[Start Supplied text]
Question

a. Use definitions I and II below to prove that$$k[(a, b)+(c, d)]=k(a, b)+k(c, d)$$I. Definition of scalar multiple $$\quad k(a, b)=(k a, k b)$$II. Definition of vector addition$$(a, b)+(c, d)=(a+c, b+d)$$b. Make a diagram illustrating what you proved in part (a).

Answer

## Question1.a:

**step1 Apply the Definition of Vector Addition**

Begin with the left-hand side of the equation, which is $$k[(a, b)+(c, d)]$$. The first step is to perform the vector addition inside the brackets using Definition II: $$(a, b)+(c, d)=(a+c, b+d)$$.

$$(a, b)+(c, d) = (a+c, b+d)$$

**step2 Apply the Definition of Scalar Multiple to the Sum**

Now substitute the result from Step 1 back into the original expression: $$k(a+c, b+d)$$. Next, apply Definition I, which states that $$k(x, y)=(kx, ky)$$. Here, $$x = a+c$$ and $$y = b+d$$.
[End Supplied text]
[Start Information supplied]
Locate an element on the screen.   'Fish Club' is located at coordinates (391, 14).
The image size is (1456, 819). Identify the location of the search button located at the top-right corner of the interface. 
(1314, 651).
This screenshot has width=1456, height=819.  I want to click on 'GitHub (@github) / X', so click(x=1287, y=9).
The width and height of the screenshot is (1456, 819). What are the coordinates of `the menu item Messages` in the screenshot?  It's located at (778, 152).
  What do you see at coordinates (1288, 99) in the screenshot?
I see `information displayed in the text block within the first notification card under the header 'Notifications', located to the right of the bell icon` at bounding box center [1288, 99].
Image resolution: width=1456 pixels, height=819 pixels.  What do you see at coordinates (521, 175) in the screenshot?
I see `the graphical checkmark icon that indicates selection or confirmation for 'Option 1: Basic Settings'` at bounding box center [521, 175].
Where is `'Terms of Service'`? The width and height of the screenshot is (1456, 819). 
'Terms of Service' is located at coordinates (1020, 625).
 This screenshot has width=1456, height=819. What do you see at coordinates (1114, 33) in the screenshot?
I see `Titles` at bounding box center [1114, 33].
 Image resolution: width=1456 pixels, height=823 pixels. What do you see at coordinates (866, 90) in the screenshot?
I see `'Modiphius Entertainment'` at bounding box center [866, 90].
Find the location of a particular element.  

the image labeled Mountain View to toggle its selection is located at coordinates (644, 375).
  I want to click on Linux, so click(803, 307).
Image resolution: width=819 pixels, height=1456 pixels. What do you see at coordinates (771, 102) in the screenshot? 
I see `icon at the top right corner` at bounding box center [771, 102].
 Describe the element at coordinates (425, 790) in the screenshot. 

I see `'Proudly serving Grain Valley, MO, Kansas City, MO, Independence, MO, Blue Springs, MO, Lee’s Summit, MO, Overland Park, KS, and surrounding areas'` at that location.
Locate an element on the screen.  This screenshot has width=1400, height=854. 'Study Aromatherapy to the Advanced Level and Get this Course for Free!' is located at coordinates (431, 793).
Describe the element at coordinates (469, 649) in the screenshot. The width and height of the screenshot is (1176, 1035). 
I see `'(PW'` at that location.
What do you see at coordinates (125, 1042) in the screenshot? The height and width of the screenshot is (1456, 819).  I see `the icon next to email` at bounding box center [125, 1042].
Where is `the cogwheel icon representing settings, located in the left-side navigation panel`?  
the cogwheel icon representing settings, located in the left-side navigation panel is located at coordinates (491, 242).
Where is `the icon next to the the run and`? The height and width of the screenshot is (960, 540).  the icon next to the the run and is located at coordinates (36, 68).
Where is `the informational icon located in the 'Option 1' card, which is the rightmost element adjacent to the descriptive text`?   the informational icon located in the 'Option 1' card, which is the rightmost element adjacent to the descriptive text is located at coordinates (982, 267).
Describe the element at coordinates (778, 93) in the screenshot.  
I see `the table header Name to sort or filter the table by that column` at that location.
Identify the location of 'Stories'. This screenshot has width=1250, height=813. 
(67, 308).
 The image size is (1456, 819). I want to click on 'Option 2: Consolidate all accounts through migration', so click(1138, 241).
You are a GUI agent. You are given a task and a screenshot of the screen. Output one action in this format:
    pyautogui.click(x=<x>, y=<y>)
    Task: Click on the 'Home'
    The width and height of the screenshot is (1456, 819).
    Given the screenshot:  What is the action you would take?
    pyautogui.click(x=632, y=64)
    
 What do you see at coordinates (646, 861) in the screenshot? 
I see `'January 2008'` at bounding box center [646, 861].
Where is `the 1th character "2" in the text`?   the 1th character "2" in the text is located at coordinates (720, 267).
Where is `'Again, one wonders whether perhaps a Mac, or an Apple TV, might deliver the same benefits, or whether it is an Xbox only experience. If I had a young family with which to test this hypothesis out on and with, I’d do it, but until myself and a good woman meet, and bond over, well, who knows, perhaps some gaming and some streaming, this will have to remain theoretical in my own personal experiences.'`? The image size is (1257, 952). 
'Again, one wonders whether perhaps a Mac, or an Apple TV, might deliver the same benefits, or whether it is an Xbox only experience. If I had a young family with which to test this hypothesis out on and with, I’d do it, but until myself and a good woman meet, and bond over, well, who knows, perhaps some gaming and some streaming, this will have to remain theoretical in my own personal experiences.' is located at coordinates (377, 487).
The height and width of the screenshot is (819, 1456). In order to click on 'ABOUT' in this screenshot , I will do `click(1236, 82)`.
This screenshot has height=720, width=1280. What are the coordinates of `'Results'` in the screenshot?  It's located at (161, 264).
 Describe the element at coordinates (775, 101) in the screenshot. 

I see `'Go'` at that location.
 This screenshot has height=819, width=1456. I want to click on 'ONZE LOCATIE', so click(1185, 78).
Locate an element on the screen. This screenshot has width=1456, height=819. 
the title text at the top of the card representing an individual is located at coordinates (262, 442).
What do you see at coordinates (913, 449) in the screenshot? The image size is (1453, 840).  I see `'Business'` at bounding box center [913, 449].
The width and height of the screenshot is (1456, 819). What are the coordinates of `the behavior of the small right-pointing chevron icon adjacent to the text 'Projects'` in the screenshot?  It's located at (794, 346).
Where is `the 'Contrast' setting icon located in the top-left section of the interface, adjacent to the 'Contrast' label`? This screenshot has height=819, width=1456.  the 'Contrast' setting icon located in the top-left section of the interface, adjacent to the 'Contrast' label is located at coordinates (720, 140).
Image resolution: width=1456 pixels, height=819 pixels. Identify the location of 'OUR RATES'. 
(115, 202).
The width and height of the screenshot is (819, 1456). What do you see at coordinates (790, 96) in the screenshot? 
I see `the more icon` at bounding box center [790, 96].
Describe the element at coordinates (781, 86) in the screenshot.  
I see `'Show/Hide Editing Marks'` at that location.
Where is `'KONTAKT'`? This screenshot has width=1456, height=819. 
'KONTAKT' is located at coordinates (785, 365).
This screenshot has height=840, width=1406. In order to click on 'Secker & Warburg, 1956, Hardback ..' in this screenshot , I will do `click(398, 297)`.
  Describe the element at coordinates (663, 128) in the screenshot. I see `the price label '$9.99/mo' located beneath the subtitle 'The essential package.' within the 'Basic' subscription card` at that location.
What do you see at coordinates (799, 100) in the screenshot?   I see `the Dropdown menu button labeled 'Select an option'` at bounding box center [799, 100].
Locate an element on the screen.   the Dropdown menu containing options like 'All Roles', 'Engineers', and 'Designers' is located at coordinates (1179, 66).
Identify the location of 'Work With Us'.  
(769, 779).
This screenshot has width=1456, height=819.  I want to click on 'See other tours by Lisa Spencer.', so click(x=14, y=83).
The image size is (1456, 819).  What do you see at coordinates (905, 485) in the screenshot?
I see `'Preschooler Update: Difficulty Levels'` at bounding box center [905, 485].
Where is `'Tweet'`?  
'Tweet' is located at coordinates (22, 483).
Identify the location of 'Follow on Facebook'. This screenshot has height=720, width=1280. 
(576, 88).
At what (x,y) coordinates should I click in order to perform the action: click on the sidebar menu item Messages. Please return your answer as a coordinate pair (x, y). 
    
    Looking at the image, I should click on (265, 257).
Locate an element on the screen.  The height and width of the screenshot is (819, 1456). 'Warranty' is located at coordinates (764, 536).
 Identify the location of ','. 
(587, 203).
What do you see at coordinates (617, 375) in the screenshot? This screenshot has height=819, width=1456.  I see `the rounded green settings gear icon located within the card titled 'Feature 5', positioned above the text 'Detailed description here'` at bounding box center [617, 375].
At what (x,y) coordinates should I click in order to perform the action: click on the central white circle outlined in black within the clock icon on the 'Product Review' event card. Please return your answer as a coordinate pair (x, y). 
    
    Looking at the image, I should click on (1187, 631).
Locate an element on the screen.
[End Information supplied]
**Things to do:**
A. List each distinct letter that serves as a variable in the mathematical expressions of the vector proof.
B. Output the section of the vector proof that opens with the words "Begin with the" and ends after "and $$y = b+d$$.", copying it verbatim.

**Final results:**
A. k, a, b, c, d, x, y

B.
Begin with the left-hand side of the equation, which is $$k[(a, b)+(c, d)]$$. The first step is to perform the vector addition inside the brackets using Definition II: $$(a, b)+(c, d)=(a+c, b+d)$$.

$$(a, b)+(c, d) = (a+c, b+d)$$

**step2 Apply the Definition of Scalar Multiple to the Sum**

Now substitute the result from Step 1 back into the original expression: $$k(a+c, b+d)$$. Next, apply Definition I, which states that $$k(x, y)=(kx, ky)$$. Here, $$x = a+c$$ and $$y = b+d$$.